=== Instructions for the task ===
Search the records below for the word "category". Pull out each line that has it.

=== Data supplied ===
++++++++++++++++++++

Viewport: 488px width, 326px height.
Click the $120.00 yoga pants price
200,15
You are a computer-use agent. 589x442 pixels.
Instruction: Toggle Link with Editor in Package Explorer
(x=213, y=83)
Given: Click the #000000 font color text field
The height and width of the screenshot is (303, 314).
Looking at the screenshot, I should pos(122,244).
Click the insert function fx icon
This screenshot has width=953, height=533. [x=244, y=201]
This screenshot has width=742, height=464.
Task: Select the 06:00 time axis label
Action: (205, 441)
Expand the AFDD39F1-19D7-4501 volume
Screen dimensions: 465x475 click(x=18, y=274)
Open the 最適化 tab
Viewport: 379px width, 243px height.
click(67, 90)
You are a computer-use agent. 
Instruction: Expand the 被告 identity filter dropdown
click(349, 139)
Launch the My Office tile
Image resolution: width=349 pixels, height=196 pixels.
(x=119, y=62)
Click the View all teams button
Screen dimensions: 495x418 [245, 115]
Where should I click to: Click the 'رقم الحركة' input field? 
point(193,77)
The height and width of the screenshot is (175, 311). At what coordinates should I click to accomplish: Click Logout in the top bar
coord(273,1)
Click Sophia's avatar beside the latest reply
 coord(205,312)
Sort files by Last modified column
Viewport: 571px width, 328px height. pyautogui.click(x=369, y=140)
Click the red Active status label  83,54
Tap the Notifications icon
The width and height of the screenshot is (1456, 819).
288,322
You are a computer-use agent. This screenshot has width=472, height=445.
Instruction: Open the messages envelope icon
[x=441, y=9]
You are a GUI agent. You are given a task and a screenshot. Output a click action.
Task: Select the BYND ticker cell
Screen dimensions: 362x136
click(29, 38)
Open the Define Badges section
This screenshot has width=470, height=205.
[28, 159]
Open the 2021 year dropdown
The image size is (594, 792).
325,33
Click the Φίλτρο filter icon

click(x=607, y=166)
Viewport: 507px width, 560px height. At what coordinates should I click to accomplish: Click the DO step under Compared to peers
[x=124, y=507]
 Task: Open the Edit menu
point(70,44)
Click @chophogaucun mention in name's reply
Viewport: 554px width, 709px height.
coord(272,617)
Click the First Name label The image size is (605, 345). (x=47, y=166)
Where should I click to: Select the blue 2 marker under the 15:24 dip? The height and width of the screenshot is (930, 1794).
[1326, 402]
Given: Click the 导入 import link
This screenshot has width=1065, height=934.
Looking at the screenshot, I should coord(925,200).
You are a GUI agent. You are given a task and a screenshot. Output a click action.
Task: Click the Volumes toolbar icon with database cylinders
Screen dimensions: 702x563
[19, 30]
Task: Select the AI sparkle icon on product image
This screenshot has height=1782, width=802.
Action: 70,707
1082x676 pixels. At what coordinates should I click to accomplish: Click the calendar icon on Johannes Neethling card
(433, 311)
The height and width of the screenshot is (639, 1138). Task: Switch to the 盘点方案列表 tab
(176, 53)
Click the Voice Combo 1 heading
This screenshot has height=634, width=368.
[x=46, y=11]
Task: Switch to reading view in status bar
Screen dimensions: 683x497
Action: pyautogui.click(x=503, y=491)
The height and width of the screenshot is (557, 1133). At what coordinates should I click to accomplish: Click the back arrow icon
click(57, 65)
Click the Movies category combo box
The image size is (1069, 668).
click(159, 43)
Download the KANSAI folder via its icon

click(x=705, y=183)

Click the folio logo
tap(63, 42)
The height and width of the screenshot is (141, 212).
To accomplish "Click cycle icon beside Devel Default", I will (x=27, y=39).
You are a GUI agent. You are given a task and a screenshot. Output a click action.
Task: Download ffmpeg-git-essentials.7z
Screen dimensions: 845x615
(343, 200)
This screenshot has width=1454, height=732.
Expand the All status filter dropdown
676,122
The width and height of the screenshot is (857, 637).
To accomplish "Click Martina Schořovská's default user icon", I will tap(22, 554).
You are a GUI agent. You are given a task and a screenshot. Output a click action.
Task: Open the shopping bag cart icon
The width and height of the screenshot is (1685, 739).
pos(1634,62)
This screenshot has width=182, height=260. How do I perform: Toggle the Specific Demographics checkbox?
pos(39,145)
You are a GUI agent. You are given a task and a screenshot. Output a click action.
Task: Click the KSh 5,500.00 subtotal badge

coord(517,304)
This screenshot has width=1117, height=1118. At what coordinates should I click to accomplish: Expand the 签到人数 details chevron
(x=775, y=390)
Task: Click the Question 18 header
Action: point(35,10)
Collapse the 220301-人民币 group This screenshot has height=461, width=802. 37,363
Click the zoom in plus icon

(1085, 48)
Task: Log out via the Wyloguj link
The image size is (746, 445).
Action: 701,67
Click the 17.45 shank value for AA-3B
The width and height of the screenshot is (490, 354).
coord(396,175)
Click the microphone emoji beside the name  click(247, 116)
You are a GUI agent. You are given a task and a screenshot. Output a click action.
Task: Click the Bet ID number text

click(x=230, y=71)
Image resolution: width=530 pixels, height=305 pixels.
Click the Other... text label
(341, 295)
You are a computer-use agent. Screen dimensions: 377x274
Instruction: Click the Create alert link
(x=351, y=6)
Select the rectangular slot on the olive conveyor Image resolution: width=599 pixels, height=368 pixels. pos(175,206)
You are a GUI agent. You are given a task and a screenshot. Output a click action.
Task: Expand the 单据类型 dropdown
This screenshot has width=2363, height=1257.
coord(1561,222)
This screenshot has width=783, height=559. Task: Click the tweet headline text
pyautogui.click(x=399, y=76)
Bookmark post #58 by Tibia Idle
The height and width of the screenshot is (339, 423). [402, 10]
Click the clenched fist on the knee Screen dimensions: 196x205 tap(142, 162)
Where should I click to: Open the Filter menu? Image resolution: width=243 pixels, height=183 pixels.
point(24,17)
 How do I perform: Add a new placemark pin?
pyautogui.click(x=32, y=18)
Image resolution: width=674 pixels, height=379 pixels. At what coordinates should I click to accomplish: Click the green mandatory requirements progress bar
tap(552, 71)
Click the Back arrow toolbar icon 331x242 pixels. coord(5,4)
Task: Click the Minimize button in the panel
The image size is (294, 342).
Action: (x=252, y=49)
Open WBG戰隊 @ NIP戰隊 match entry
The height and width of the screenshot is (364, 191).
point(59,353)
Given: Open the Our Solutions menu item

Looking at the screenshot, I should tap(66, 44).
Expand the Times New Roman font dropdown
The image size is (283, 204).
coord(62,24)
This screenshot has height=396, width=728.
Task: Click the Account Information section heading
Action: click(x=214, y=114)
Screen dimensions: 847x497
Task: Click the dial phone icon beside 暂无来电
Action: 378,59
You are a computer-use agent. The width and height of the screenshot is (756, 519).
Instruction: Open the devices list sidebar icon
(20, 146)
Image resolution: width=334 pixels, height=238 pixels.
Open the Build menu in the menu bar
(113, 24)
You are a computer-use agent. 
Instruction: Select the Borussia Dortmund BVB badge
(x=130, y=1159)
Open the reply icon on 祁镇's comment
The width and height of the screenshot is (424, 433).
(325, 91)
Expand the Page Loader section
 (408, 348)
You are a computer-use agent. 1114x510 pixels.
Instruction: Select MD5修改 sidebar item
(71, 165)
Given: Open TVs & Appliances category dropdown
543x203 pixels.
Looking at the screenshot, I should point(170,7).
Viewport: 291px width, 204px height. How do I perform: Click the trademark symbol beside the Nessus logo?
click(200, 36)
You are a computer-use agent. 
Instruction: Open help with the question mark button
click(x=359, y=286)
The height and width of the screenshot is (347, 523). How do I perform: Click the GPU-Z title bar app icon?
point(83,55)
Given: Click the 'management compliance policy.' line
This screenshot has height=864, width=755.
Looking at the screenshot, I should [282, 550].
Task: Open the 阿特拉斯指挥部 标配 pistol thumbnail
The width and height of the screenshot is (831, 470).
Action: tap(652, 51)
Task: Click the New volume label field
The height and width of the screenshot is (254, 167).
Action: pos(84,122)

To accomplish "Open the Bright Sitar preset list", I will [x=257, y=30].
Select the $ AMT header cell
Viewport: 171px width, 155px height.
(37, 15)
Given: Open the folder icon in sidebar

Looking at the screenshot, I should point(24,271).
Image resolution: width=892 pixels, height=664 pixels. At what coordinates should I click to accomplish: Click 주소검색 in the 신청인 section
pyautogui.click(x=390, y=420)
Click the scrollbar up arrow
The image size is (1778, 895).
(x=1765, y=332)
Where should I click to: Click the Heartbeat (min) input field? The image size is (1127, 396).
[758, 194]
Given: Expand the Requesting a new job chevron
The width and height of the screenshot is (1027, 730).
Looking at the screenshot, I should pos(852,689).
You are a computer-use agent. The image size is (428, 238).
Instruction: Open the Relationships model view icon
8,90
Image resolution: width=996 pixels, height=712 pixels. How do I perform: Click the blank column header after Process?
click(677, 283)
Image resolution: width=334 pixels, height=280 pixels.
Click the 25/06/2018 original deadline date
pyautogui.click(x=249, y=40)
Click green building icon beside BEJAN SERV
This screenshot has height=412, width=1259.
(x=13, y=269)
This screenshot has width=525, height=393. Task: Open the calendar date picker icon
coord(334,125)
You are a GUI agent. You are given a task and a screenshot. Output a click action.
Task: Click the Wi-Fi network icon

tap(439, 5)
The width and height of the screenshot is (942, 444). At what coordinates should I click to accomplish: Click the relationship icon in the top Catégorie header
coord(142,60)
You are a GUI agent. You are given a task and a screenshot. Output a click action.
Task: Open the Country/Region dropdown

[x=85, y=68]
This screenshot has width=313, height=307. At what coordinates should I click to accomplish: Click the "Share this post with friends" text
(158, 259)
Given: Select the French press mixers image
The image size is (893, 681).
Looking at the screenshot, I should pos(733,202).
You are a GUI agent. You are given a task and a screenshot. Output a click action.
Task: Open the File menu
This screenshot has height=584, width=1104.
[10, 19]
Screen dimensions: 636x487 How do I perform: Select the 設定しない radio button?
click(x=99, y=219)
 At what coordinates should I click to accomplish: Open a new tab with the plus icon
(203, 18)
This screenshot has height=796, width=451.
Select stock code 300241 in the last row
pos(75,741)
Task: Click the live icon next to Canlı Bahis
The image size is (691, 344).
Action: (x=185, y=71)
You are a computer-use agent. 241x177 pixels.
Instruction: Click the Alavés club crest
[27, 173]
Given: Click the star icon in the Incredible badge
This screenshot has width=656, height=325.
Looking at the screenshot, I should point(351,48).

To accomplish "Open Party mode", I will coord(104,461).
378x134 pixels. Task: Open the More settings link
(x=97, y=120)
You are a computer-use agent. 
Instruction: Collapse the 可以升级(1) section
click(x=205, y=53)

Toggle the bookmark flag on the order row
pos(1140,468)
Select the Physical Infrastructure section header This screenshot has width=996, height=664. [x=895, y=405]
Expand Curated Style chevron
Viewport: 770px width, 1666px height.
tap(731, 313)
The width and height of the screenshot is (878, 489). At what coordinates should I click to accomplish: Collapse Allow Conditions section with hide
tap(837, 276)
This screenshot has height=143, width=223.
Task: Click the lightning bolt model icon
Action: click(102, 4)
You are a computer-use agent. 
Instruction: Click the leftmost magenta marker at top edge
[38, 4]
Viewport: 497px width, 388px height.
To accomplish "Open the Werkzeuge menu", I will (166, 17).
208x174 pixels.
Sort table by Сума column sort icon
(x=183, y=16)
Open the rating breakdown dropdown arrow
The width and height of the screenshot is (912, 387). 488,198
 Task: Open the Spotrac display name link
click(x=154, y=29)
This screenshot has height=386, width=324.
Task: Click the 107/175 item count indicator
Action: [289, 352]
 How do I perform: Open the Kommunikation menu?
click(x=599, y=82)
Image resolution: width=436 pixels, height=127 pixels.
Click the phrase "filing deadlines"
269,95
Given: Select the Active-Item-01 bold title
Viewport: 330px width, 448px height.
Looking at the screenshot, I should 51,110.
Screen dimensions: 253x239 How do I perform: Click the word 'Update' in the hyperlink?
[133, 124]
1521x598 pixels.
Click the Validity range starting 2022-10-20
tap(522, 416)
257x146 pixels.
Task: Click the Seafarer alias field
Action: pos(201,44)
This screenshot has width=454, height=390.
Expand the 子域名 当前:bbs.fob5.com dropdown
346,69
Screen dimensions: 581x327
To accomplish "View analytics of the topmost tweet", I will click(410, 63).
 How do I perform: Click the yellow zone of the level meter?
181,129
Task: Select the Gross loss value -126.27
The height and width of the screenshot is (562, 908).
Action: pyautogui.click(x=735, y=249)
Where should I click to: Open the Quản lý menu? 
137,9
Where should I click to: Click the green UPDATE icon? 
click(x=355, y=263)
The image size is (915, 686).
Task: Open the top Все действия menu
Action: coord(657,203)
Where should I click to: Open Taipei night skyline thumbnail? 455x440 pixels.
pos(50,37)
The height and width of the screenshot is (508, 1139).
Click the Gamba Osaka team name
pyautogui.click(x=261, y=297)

++++++++++++++++++++

=== Answer space ===
Click the Movies category combo box
Given: Open TVs & Appliances category dropdown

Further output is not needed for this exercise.